PROBLEM
Give an exact copy of the data that follows.

Start of INPUT DATA

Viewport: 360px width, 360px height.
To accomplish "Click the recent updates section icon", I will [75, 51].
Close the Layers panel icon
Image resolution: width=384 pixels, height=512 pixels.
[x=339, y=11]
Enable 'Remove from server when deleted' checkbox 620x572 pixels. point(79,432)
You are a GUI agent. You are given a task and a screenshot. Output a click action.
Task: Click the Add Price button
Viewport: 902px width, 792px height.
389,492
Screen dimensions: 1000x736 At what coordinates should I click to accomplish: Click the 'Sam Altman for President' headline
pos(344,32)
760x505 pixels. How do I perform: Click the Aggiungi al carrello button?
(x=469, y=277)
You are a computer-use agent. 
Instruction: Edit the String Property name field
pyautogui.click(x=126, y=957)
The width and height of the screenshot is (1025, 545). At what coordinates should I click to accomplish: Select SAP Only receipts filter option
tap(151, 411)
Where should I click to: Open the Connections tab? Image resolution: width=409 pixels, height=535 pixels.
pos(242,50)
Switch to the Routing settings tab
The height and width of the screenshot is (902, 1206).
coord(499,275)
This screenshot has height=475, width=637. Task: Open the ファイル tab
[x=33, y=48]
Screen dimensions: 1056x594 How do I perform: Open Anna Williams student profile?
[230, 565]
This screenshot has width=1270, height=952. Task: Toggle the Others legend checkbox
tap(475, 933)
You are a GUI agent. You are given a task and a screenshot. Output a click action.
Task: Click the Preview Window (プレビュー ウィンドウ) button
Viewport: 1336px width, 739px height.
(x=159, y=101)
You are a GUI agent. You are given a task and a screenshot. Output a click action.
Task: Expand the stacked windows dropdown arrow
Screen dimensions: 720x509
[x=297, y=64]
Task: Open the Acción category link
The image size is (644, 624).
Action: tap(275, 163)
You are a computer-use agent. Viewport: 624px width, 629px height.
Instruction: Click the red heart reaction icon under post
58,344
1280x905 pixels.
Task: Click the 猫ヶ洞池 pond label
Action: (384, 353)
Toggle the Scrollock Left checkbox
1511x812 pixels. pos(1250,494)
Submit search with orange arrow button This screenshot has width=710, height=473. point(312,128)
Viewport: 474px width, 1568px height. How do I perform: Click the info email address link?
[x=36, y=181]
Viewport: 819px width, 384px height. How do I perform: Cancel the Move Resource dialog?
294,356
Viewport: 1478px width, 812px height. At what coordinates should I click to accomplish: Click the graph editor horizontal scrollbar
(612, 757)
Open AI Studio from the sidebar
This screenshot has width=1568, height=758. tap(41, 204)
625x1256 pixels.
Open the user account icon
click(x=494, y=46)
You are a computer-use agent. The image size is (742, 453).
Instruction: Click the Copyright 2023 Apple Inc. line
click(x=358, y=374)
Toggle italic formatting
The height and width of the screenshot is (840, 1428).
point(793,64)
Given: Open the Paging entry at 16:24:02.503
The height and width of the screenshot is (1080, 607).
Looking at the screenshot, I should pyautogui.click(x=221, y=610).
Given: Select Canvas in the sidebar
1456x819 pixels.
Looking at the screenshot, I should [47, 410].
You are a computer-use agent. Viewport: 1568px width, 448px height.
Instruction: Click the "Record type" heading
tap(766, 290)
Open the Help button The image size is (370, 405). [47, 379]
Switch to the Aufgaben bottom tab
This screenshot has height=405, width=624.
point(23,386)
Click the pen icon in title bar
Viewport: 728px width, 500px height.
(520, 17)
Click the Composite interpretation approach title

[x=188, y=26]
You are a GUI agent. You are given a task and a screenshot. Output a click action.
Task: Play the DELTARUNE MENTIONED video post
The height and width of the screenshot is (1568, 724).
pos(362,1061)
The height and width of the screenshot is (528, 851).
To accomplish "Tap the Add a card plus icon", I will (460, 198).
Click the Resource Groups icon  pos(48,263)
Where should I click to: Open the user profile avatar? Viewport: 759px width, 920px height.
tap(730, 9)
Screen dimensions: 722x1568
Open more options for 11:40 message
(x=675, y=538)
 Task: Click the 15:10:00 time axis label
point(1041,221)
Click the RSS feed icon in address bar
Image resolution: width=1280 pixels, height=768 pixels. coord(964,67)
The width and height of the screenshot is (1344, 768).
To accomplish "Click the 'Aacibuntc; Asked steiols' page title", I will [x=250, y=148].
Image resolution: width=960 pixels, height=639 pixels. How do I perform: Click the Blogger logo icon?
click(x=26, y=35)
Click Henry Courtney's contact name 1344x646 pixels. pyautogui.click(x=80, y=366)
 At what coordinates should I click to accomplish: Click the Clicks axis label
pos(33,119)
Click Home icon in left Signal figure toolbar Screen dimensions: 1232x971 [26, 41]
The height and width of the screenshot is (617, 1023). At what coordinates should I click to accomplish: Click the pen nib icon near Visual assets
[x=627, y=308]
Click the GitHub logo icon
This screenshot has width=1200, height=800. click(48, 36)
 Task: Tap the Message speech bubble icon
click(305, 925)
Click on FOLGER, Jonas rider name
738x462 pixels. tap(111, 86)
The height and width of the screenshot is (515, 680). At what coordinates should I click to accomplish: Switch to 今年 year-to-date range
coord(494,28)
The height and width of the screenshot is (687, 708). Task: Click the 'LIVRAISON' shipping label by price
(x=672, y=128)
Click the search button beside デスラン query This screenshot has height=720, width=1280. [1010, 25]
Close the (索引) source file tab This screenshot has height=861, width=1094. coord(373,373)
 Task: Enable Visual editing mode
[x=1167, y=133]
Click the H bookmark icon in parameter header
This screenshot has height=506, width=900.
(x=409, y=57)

End of INPUT DATA

RESPONSE TO THE TASK
Viewport: 360px width, 360px height.
To accomplish "Click the recent updates section icon", I will [75, 51].
Close the Layers panel icon
Image resolution: width=384 pixels, height=512 pixels.
[x=339, y=11]
Enable 'Remove from server when deleted' checkbox 620x572 pixels. point(79,432)
You are a GUI agent. You are given a task and a screenshot. Output a click action.
Task: Click the Add Price button
Viewport: 902px width, 792px height.
389,492
Screen dimensions: 1000x736 At what coordinates should I click to accomplish: Click the 'Sam Altman for President' headline
pos(344,32)
760x505 pixels. How do I perform: Click the Aggiungi al carrello button?
(x=469, y=277)
You are a computer-use agent. 
Instruction: Edit the String Property name field
pyautogui.click(x=126, y=957)
The width and height of the screenshot is (1025, 545). At what coordinates should I click to accomplish: Select SAP Only receipts filter option
tap(151, 411)
Where should I click to: Open the Connections tab? Image resolution: width=409 pixels, height=535 pixels.
pos(242,50)
Switch to the Routing settings tab
The height and width of the screenshot is (902, 1206).
coord(499,275)
This screenshot has height=475, width=637. Task: Open the ファイル tab
[x=33, y=48]
Screen dimensions: 1056x594 How do I perform: Open Anna Williams student profile?
[230, 565]
This screenshot has width=1270, height=952. Task: Toggle the Others legend checkbox
tap(475, 933)
You are a GUI agent. You are given a task and a screenshot. Output a click action.
Task: Click the Preview Window (プレビュー ウィンドウ) button
Viewport: 1336px width, 739px height.
(x=159, y=101)
You are a GUI agent. You are given a task and a screenshot. Output a click action.
Task: Expand the stacked windows dropdown arrow
Screen dimensions: 720x509
[x=297, y=64]
Task: Open the Acción category link
The image size is (644, 624).
Action: tap(275, 163)
You are a computer-use agent. Viewport: 624px width, 629px height.
Instruction: Click the red heart reaction icon under post
58,344
1280x905 pixels.
Task: Click the 猫ヶ洞池 pond label
Action: (384, 353)
Toggle the Scrollock Left checkbox
1511x812 pixels. pos(1250,494)
Submit search with orange arrow button This screenshot has width=710, height=473. point(312,128)
Viewport: 474px width, 1568px height. How do I perform: Click the info email address link?
[x=36, y=181]
Viewport: 819px width, 384px height. How do I perform: Cancel the Move Resource dialog?
294,356
Viewport: 1478px width, 812px height. At what coordinates should I click to accomplish: Click the graph editor horizontal scrollbar
(612, 757)
Open AI Studio from the sidebar
This screenshot has width=1568, height=758. tap(41, 204)
625x1256 pixels.
Open the user account icon
click(x=494, y=46)
You are a computer-use agent. The image size is (742, 453).
Instruction: Click the Copyright 2023 Apple Inc. line
click(x=358, y=374)
Toggle italic formatting
The height and width of the screenshot is (840, 1428).
point(793,64)
Given: Open the Paging entry at 16:24:02.503
The height and width of the screenshot is (1080, 607).
Looking at the screenshot, I should pyautogui.click(x=221, y=610).
Given: Select Canvas in the sidebar
1456x819 pixels.
Looking at the screenshot, I should [47, 410].
You are a computer-use agent. Viewport: 1568px width, 448px height.
Instruction: Click the "Record type" heading
tap(766, 290)
Open the Help button The image size is (370, 405). [47, 379]
Switch to the Aufgaben bottom tab
This screenshot has height=405, width=624.
point(23,386)
Click the pen icon in title bar
Viewport: 728px width, 500px height.
(520, 17)
Click the Composite interpretation approach title

[x=188, y=26]
You are a GUI agent. You are given a task and a screenshot. Output a click action.
Task: Play the DELTARUNE MENTIONED video post
The height and width of the screenshot is (1568, 724).
pos(362,1061)
The height and width of the screenshot is (528, 851).
To accomplish "Tap the Add a card plus icon", I will (460, 198).
Click the Resource Groups icon  pos(48,263)
Where should I click to: Open the user profile avatar? Viewport: 759px width, 920px height.
tap(730, 9)
Screen dimensions: 722x1568
Open more options for 11:40 message
(x=675, y=538)
 Task: Click the 15:10:00 time axis label
point(1041,221)
Click the RSS feed icon in address bar
Image resolution: width=1280 pixels, height=768 pixels. coord(964,67)
The width and height of the screenshot is (1344, 768).
To accomplish "Click the 'Aacibuntc; Asked steiols' page title", I will [x=250, y=148].
Image resolution: width=960 pixels, height=639 pixels. How do I perform: Click the Blogger logo icon?
click(x=26, y=35)
Click Henry Courtney's contact name 1344x646 pixels. pyautogui.click(x=80, y=366)
 At what coordinates should I click to accomplish: Click the Clicks axis label
pos(33,119)
Click Home icon in left Signal figure toolbar Screen dimensions: 1232x971 [26, 41]
The height and width of the screenshot is (617, 1023). At what coordinates should I click to accomplish: Click the pen nib icon near Visual assets
[x=627, y=308]
Click the GitHub logo icon
This screenshot has width=1200, height=800. click(48, 36)
 Task: Tap the Message speech bubble icon
click(305, 925)
Click on FOLGER, Jonas rider name
738x462 pixels. tap(111, 86)
The height and width of the screenshot is (515, 680). At what coordinates should I click to accomplish: Switch to 今年 year-to-date range
coord(494,28)
The height and width of the screenshot is (687, 708). Task: Click the 'LIVRAISON' shipping label by price
(x=672, y=128)
Click the search button beside デスラン query This screenshot has height=720, width=1280. [1010, 25]
Close the (索引) source file tab This screenshot has height=861, width=1094. coord(373,373)
 Task: Enable Visual editing mode
[x=1167, y=133]
Click the H bookmark icon in parameter header
This screenshot has height=506, width=900.
(x=409, y=57)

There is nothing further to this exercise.